La prima anticipazione lanciata ieri pomeriggio sul DEF poi approvato dal Consiglio dei Ministri ha riguardato uno stanziamento di 2,8 miliardi per aumenti retributivi medi di 85 euro al mese ai dipendenti pubblici. Un importo fra i i 2 e i 3 miliardi è anche la stima d’incasso per la vendita di una seconda tranche di azioni di Poste Italiane: un’operazione di prima importanza nell’agenda-privatizzazioni, già un programma lo scorso autunno. Un’operazione che però difficilmente sarà realizzata nel 2017, guardando alle resistenze pre-elettorali espresse quotidianamente non solo dal segretario del Pd Matteo Renzi.



Un nuovo collocamento di Poste in Borsa andrebbe in teoria a fnanziare non nuova spesa corrente, ma il taglio del debito pubblico: al di sotto della linea rossa del 130% sul Pil (una soglia che pure, dal DEF fresco di stampa, sembra rigida: almeno alla fine di quest’anni). Lo stesso Documento conferma il capitolo “privatizzazioni”, ma parecchio  indistinto nel “libro dei sogni” del Piano nazionale di riforme. E’ noto, d’altronde, che l’estensore del DEF, il ministro dell’Economia Piercarlo Padaon, non solo darebbe luce verde all’operazione Poste appena possibile, ma vi aggancerebbe un primo assaggio di privatizzazione delle Ferrovie. Su quest’ultima ipotesi, tuttavia, ha già dovuto registrare il no del ministro delle Infrastrutture Del Rio. Il quale invece sta rilanciando solo sugli investimenti legati al trasporto ferroviario.

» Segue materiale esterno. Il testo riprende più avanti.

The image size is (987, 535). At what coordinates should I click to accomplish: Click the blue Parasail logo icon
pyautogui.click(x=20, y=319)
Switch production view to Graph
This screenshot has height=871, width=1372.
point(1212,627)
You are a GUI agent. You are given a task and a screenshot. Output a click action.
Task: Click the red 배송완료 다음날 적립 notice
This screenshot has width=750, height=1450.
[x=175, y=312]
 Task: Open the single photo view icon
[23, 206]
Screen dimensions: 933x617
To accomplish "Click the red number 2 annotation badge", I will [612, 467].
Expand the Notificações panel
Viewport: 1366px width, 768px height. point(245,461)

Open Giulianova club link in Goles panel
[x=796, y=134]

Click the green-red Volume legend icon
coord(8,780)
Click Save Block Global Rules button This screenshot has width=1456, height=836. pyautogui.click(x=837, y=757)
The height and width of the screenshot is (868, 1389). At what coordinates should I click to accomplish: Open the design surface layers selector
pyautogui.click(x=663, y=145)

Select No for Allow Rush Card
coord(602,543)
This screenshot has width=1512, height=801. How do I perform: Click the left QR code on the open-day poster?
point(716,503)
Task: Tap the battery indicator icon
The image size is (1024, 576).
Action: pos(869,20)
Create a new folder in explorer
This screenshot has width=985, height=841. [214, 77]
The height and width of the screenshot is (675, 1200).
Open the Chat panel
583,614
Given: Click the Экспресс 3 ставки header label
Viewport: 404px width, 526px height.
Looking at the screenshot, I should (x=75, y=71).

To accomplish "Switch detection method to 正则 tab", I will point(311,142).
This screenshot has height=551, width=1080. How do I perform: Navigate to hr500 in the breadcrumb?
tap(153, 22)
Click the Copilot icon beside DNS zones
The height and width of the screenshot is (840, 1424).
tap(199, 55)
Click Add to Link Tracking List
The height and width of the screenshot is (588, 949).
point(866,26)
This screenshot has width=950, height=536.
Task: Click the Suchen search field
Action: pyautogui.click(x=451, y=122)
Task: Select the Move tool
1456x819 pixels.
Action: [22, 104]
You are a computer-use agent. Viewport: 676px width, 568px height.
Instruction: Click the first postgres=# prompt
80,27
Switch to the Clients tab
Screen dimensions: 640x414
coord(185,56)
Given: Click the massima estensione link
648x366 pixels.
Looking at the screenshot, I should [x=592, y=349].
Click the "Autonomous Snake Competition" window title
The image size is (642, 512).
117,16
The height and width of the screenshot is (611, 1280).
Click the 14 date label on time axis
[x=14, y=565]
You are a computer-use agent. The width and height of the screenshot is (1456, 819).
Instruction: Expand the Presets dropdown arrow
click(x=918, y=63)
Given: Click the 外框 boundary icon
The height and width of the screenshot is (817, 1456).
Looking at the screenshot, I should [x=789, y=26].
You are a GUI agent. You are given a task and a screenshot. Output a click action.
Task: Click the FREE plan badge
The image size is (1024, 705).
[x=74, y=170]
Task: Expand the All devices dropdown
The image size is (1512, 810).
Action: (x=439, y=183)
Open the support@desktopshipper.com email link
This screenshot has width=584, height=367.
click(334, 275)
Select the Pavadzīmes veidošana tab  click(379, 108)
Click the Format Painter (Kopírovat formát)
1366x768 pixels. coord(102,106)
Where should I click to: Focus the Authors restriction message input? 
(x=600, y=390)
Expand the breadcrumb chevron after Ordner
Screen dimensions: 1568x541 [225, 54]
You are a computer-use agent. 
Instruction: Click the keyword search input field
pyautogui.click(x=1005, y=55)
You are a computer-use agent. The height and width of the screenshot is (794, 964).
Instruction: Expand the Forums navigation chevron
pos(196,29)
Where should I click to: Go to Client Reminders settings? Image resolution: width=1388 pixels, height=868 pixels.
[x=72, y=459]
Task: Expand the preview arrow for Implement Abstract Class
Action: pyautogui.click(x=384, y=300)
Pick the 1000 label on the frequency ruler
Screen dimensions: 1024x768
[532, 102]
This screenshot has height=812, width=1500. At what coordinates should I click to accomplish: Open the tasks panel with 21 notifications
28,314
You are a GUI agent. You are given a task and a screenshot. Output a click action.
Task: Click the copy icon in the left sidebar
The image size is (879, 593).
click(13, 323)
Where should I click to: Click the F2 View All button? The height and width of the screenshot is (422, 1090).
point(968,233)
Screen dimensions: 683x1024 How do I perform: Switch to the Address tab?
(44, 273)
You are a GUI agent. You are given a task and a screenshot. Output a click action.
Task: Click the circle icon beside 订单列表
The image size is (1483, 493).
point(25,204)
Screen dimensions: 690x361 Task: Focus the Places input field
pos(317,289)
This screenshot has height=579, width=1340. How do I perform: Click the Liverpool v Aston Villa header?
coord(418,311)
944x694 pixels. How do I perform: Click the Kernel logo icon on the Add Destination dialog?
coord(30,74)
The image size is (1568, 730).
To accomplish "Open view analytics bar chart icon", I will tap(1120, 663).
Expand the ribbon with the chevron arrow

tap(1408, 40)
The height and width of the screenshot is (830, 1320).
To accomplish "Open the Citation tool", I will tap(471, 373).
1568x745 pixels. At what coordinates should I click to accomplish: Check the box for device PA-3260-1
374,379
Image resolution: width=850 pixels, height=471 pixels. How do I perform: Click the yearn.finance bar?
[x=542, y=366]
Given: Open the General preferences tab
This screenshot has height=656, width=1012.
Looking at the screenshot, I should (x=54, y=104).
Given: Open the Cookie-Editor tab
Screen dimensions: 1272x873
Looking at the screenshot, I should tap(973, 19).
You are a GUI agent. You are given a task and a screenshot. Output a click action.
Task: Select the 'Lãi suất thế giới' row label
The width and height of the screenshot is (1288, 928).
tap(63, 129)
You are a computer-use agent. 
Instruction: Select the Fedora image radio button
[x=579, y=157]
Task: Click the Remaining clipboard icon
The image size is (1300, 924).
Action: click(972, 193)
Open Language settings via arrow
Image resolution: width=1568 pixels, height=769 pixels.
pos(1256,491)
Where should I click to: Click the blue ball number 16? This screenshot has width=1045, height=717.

Le cifre, in ogni caso, parlano in termini tanto realistici quanto duri. Lo scenario disegnato dal DEF prevede una crescita annua del Pil di poco superiore all’1%,  destinata a restare piatta per il biennio successivo. Appare quindi problematico che il rapporto debito/Pil si alleggerisca almeno un po’ per l’aumento del denominatore. E se il numeratore continua a non scendere i conti pubblici italiani rimarranno sorvegliati speciali della Ue: com’è stato dopo la legge di stabilità 2017, faticosamente approvata ai supplementari solo dopo le garanzie date da Padoan all’ultimo Ecofin di Malta sulla “manovrina” da 3,4 miliardi.



Se dal governo italiano non giungeranno chiari segnali di impegno sul taglia-debito, ogni tentativo di recuperare flessibilità sul versante della spesa corrente (o anche dii investimenti straordinari nel post-terremoto o nell’emergenza-migranti) si annuncia velleitario: con il rischio permanente di dover improvvisare ogni semestre “manovrine” come quella approvata ieri sera, con tasse sui tabacchi e finanza creativa sull’Iva degli enti pubblici.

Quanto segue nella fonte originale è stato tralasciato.